The panic that grounded her that day only grew worse in the days that followed, even threatening to tear apart her life with actor Billy Baldwin. So on Feb. 12, the day she turned 42, Phillips checked in to a treatment center for anxiety. "I tried to keep all my plates in the air-a pop career, being the best mom and a rockin' wife," she says. "But trust me, the plates fall and break." Nine months later she's found balance, rebuilding her marriage and reuniting with her bandmates and lifelong friends Carnie and Wendy Wilson for a new Wilson Phillips album, Christmas in Harmony. Says Phillips: "It's been the most difficult but most cathartic year of my life."

She traces her problems to a "perfect storm" of events last fall: the stress of leaving her kids (daughters Jameson, 10, and Brooke, 5, and son Vance, 9) for a 10-week tour to promote her Christian-music album; widening cracks in her then-14-year marriage; and, most devastating, half sister Mackenzie Phillips' public confession about her sexual relationship with their late father, the Mamas & the Papas' John Phillips, in Mackenzie's memoir High on Arrival. "I knew about [the incest] but wasn't ready for everyone to be talking about it suddenly," says Phillips. Shaken by everything happening at once, she began having panic attacks, palpitations and breathlessness. She felt extreme isolation, even when she was around her closest friends. "I hit bottom. I couldn't cope with my marriage and my sister," she says. "I needed a wake-up call. [Going to treatment] was a way to have some solace."

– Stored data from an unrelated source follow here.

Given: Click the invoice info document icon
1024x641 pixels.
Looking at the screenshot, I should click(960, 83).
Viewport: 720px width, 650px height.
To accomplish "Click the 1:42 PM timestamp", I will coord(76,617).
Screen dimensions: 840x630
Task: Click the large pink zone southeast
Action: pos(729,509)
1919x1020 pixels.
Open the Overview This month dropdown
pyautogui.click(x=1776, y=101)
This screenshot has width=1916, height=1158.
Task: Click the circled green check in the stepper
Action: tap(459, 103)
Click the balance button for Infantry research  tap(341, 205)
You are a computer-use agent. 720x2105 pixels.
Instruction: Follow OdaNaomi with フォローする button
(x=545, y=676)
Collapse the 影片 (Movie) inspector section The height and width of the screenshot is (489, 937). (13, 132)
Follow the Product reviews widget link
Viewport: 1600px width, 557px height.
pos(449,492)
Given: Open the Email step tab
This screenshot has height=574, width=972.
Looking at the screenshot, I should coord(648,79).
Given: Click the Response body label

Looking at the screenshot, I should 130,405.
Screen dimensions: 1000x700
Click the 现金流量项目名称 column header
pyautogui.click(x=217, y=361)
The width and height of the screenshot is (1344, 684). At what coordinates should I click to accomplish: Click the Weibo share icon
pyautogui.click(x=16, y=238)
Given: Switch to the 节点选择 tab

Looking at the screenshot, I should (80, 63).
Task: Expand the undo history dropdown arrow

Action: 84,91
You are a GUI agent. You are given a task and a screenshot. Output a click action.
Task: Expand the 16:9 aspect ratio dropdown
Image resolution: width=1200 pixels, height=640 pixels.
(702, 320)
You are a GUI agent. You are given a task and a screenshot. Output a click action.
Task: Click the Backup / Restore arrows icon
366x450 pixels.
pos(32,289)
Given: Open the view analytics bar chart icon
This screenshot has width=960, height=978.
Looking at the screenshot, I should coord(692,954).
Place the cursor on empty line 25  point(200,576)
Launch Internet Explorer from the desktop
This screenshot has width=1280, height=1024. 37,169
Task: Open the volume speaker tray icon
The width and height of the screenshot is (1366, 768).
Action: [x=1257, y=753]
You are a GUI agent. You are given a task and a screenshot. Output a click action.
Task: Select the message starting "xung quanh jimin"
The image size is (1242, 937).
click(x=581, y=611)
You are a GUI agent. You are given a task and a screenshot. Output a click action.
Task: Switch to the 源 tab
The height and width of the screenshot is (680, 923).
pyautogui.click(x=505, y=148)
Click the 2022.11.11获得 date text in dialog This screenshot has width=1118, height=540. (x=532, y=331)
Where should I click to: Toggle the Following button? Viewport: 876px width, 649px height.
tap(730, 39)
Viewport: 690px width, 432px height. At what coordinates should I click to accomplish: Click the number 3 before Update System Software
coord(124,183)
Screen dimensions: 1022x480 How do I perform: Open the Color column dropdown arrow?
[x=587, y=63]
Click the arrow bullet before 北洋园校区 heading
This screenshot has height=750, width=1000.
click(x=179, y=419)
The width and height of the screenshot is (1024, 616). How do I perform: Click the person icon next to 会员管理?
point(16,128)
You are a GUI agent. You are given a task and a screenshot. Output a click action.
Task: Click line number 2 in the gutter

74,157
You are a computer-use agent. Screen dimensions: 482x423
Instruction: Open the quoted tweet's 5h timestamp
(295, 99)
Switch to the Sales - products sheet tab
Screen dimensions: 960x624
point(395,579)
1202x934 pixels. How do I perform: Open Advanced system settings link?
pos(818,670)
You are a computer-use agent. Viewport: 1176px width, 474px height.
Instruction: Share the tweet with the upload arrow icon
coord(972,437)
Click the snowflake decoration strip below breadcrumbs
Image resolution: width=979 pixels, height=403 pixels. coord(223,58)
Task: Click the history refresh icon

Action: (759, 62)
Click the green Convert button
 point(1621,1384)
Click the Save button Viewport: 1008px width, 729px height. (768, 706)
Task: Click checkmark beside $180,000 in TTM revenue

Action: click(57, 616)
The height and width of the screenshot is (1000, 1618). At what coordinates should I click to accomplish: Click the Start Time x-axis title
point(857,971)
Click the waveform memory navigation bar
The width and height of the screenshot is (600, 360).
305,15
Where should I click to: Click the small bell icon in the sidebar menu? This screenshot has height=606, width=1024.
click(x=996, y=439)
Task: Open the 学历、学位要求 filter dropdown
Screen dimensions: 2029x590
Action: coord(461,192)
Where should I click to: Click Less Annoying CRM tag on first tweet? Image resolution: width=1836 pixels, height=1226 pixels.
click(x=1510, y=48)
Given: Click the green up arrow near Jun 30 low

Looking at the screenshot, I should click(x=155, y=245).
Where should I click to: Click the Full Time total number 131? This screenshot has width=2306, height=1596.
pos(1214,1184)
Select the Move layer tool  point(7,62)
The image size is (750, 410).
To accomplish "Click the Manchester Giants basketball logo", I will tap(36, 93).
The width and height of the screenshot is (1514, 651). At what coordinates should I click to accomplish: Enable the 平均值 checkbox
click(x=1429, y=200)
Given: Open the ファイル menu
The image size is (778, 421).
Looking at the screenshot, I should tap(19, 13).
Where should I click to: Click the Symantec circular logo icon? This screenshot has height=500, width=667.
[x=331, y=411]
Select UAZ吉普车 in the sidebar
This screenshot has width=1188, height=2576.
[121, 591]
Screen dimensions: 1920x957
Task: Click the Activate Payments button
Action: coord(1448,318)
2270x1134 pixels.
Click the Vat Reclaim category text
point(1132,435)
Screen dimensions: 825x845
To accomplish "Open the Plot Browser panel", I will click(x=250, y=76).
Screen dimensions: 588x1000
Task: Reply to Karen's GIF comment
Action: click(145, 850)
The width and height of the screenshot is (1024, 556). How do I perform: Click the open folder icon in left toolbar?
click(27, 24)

There she found help dealing with her racing thoughts. "Now I tell myself, 'Quiet those voices in your head saying you're not doing enough with your career, and turn them over to God,'" says Phillips. "That chatter is my enemy." But she left after just two weeks because "I couldn't bear to be away from my family." Still, she knew she wasn't cured. "When I got out, I realized I had to face the wreckage I created and tell Billy I was unhappy with our marriage," she says. "I felt hopeless."

In what she calls "an impulsive decision I regret," she blindsided Baldwin, 47, with divorce papers. "I was rocked," he says. "I didn't realize Chynna was at the end of her rope." Though she asked her lawyer to revoke the filing hours later-"I was like, 'What am I doing? This is my family, I have to fight for it,'" she says-their marriage clearly needed help. "We took each other for granted," says Phillips. "I met Billy at 23. You change a lot in 20 years." She also sometimes felt domineered. "My husband has never been abusive in any way, but he's 6'2" and intense, so when he expresses himself, it can be very intimidating," she says. "I shut down, like I'm a 5-year-old mentally." Baldwin admits that the way he talks to her can be a problem. "When I first met Chynna, she'd say, 'Why are you raising your voice?' And I'd say, 'I'm not,'" he says. "It's a cultural thing-if you grew up in a big family on the East Coast, then you understand. But it triggers her anxiety."

Counseling gave them new ways to handle conflict. "People say, 'You can't change things,'" he says. "But if it can save your family, you can." They focused on communicating better. "Saying 'Billy, I'm shut down, so give me a half hour before we talk' is huge," says Phillips. "Instead of interrupting, I try to listen. It's not easy. But we're more real with each other now." Most of all, she's moved by Baldwin's refusal to give up on their relationship. "I come from a broken home and never felt that anyone fought for me," she says. "Billy did."

So far, victory has been sweet: On Sept. 12, three days after their 15th wedding anniversary, with their children at their side, they renewed their vows in front of their congregation. "It was the most romantic, rewarding anniversary we've ever had," says Phillips. Adds Baldwin: "Grown men had tears coming down their cheeks!" With her anxiety under control, "Everything is better than ever," he adds. Phillips couldn't agree more. "All we've gone through this year was worth it," she says. "Billy loves me no matter how angry, impatient or frustrated I get. You can't put a price tag on that."